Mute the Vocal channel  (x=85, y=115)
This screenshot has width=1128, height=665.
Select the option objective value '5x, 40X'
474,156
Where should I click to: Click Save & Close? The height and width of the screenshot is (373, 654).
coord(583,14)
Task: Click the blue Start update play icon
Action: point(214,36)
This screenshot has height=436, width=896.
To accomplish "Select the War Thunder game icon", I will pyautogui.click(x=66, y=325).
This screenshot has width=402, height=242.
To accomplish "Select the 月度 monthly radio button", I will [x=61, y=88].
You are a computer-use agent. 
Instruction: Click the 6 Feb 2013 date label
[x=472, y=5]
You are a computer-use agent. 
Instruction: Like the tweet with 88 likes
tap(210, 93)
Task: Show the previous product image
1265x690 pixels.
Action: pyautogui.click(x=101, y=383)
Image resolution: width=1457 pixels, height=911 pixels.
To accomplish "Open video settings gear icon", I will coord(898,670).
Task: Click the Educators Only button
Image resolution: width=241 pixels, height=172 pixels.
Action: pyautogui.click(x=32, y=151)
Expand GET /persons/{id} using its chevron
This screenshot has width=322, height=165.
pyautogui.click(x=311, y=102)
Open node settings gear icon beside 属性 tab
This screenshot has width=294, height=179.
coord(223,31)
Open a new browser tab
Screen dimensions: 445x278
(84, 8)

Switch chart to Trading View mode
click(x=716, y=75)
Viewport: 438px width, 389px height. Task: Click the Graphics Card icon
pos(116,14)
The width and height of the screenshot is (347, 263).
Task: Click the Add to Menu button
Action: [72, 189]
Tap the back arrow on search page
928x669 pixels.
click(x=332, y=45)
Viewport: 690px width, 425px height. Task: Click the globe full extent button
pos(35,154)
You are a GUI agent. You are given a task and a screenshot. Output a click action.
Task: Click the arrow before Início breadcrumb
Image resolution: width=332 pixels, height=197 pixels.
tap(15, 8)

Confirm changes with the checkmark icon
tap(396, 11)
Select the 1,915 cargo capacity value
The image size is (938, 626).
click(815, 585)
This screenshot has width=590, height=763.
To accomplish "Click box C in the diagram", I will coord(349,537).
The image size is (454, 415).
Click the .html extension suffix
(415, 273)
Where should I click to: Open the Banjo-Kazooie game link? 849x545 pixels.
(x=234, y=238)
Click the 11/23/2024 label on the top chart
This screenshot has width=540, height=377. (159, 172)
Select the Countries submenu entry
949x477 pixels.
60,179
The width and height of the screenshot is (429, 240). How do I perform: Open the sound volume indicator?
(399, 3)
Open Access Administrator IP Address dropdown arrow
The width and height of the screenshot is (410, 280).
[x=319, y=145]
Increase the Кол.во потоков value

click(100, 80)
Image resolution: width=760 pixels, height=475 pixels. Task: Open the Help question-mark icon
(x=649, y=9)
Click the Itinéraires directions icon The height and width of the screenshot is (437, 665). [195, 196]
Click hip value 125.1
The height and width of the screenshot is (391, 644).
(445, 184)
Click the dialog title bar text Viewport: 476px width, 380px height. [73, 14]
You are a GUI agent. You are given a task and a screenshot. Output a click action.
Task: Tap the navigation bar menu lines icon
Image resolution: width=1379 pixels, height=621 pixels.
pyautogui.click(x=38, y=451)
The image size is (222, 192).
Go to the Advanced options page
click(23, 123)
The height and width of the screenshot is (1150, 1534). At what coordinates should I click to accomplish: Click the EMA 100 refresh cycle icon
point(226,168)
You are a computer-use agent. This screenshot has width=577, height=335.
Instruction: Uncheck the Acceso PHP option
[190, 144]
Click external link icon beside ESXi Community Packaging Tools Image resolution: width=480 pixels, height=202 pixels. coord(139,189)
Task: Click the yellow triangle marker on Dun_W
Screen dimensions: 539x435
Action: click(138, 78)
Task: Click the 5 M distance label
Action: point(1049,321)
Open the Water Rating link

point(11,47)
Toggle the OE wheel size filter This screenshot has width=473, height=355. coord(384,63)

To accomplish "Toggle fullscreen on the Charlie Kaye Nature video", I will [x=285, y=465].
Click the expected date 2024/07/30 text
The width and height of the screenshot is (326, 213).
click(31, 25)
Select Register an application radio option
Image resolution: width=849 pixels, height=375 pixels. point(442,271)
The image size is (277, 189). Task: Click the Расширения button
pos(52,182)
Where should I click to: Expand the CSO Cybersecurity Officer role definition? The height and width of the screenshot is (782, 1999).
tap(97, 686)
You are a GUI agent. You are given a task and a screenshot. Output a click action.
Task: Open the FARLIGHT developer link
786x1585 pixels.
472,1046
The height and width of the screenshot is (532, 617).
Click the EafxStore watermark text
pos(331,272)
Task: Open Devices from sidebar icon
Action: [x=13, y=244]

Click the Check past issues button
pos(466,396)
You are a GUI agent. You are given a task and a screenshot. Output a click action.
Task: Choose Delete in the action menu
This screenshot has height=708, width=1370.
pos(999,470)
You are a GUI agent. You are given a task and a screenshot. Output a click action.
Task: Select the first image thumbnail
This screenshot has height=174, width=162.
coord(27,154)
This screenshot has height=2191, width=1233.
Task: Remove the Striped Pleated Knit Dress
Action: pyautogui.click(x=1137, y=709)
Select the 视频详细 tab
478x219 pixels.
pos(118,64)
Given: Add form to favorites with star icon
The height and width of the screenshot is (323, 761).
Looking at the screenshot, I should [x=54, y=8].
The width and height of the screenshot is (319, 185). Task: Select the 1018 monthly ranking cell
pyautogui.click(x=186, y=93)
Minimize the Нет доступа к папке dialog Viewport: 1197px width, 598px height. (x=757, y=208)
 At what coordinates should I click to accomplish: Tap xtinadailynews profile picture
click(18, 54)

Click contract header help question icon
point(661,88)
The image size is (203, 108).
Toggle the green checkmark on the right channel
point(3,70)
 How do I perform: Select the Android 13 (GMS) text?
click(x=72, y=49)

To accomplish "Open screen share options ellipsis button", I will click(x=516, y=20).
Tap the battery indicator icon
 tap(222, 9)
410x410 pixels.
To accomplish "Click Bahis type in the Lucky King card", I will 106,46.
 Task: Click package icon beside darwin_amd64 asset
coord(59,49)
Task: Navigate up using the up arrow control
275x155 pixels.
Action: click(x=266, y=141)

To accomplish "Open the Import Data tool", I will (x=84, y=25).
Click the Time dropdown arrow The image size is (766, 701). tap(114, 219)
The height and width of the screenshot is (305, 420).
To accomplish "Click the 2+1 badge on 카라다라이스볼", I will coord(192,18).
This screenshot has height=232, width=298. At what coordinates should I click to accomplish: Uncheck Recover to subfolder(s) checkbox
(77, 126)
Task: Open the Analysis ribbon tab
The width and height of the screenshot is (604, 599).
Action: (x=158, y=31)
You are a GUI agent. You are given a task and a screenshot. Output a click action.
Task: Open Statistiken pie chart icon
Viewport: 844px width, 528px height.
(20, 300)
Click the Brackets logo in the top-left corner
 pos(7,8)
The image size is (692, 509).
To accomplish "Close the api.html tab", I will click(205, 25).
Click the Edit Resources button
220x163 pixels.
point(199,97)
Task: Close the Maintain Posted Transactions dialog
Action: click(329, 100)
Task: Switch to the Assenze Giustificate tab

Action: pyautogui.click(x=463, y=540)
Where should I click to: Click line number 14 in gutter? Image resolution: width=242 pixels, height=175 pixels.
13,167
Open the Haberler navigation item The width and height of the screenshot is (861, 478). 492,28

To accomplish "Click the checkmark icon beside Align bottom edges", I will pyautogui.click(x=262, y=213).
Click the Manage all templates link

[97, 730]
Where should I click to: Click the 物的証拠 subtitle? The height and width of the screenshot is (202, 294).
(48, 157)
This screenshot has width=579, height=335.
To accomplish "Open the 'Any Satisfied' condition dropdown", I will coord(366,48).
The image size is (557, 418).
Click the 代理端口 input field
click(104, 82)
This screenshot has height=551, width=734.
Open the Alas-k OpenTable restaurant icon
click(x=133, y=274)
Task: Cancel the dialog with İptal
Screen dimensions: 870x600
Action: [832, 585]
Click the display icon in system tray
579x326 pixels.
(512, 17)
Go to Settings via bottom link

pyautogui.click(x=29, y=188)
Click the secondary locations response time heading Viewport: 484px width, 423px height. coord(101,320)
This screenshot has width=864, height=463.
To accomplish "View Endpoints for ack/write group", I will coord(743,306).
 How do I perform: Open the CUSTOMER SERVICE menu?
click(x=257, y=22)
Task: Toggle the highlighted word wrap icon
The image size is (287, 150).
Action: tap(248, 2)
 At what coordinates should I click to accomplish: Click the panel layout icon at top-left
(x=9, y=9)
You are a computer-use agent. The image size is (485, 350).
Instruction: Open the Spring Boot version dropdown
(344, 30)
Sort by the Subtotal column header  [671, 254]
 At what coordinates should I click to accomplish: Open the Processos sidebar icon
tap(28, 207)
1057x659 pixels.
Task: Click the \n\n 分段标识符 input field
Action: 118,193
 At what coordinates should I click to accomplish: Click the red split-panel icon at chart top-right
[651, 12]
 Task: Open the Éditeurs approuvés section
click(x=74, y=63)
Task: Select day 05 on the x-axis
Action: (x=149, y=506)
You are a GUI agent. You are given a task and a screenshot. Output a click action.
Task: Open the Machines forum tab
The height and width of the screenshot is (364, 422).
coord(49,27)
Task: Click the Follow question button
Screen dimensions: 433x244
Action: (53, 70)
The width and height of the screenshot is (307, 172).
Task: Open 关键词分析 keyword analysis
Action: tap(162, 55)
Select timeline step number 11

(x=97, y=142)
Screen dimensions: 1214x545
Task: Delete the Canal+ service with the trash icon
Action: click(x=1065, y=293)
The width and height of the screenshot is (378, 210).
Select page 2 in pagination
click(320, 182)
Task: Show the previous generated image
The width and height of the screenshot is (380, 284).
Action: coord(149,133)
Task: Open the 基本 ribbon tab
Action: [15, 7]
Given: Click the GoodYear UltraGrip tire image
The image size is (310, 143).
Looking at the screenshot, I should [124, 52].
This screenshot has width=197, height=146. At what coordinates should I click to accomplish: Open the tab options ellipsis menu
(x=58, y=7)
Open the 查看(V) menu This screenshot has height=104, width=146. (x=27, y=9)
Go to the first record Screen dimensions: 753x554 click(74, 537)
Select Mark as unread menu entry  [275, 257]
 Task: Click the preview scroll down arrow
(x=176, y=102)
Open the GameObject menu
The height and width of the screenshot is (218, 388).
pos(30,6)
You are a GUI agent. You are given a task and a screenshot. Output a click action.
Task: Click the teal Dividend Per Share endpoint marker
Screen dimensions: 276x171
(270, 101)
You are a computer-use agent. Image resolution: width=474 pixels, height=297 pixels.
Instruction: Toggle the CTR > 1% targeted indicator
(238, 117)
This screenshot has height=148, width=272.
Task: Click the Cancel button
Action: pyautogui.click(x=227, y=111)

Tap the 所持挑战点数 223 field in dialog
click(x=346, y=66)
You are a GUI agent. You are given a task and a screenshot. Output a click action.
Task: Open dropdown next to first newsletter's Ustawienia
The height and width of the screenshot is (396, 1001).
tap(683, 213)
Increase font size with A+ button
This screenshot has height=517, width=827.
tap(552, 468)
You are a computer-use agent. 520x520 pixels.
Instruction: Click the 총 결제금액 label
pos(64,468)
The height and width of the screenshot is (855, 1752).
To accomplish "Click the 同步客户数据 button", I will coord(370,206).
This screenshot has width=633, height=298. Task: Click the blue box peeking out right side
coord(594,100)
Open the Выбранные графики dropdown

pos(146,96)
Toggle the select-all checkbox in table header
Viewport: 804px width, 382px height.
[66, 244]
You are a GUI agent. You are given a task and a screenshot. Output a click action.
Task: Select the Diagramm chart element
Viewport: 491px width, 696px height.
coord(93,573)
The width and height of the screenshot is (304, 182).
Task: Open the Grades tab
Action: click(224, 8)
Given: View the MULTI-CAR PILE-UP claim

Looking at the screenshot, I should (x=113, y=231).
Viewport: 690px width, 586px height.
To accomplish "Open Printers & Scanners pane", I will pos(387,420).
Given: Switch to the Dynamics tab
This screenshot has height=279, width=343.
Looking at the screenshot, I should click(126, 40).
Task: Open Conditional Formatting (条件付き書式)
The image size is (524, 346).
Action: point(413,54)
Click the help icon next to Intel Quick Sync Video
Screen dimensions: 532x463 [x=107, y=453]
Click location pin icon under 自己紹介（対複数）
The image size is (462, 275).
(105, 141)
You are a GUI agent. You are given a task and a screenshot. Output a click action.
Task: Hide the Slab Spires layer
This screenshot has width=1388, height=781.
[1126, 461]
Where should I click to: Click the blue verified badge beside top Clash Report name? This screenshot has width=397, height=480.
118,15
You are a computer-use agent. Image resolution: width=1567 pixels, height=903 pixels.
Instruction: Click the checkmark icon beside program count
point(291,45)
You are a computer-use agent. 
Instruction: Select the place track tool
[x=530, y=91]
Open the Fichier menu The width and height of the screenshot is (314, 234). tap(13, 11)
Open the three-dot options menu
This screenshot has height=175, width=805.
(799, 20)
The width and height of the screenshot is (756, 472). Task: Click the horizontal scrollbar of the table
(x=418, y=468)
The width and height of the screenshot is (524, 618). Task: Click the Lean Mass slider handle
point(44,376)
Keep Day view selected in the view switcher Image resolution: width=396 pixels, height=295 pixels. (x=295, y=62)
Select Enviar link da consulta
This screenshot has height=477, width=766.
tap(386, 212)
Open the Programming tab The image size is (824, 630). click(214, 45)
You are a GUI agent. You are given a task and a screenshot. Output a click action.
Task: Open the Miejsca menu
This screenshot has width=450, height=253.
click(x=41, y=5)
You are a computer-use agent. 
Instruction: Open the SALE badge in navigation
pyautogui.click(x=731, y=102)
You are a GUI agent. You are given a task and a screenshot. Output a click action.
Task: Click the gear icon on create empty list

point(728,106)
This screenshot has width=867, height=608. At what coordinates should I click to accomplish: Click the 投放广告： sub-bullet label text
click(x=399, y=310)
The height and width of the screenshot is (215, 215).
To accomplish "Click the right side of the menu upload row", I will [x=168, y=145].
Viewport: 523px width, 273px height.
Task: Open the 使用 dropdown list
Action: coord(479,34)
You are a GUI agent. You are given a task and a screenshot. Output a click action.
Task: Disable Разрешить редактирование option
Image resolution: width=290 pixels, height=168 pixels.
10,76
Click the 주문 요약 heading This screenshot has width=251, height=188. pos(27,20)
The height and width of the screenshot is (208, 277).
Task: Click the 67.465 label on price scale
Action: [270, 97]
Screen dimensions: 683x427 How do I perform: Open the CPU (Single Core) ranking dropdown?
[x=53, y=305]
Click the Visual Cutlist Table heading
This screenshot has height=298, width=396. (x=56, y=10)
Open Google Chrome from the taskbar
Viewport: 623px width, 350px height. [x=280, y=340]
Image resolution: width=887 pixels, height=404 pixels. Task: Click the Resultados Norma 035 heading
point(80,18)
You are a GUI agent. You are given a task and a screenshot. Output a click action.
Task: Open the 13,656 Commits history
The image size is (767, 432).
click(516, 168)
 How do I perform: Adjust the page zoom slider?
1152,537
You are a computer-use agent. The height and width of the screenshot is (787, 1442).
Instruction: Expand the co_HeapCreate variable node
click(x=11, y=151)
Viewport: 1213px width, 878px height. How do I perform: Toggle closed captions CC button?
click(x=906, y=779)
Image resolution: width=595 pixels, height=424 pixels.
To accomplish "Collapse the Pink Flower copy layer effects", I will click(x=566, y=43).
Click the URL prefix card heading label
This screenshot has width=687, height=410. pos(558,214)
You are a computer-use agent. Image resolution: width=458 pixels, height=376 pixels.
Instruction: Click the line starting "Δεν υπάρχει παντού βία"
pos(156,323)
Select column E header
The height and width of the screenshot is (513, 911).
· · · ·
When you come to the line containing "Task: Click the arrow", give it and stop; before that, repeat each line of the material exactly from the first one.

→ **Task response**:
Mute the Vocal channel  (x=85, y=115)
This screenshot has width=1128, height=665.
Select the option objective value '5x, 40X'
474,156
Where should I click to: Click Save & Close? The height and width of the screenshot is (373, 654).
coord(583,14)
Task: Click the blue Start update play icon
Action: point(214,36)
This screenshot has height=436, width=896.
To accomplish "Select the War Thunder game icon", I will pyautogui.click(x=66, y=325).
This screenshot has width=402, height=242.
To accomplish "Select the 月度 monthly radio button", I will [x=61, y=88].
You are a computer-use agent. 
Instruction: Click the 6 Feb 2013 date label
[x=472, y=5]
You are a computer-use agent. 
Instruction: Like the tweet with 88 likes
tap(210, 93)
Task: Show the previous product image
1265x690 pixels.
Action: pyautogui.click(x=101, y=383)
Image resolution: width=1457 pixels, height=911 pixels.
To accomplish "Open video settings gear icon", I will coord(898,670).
Task: Click the Educators Only button
Image resolution: width=241 pixels, height=172 pixels.
Action: pyautogui.click(x=32, y=151)
Expand GET /persons/{id} using its chevron
This screenshot has width=322, height=165.
pyautogui.click(x=311, y=102)
Open node settings gear icon beside 属性 tab
This screenshot has width=294, height=179.
coord(223,31)
Open a new browser tab
Screen dimensions: 445x278
(84, 8)

Switch chart to Trading View mode
click(x=716, y=75)
Viewport: 438px width, 389px height. Task: Click the Graphics Card icon
pos(116,14)
The width and height of the screenshot is (347, 263).
Task: Click the Add to Menu button
Action: [72, 189]
Tap the back arrow on search page
928x669 pixels.
click(x=332, y=45)
Viewport: 690px width, 425px height. Task: Click the globe full extent button
pos(35,154)
You are a GUI agent. You are given a task and a screenshot. Output a click action.
Task: Click the arrow before Início breadcrumb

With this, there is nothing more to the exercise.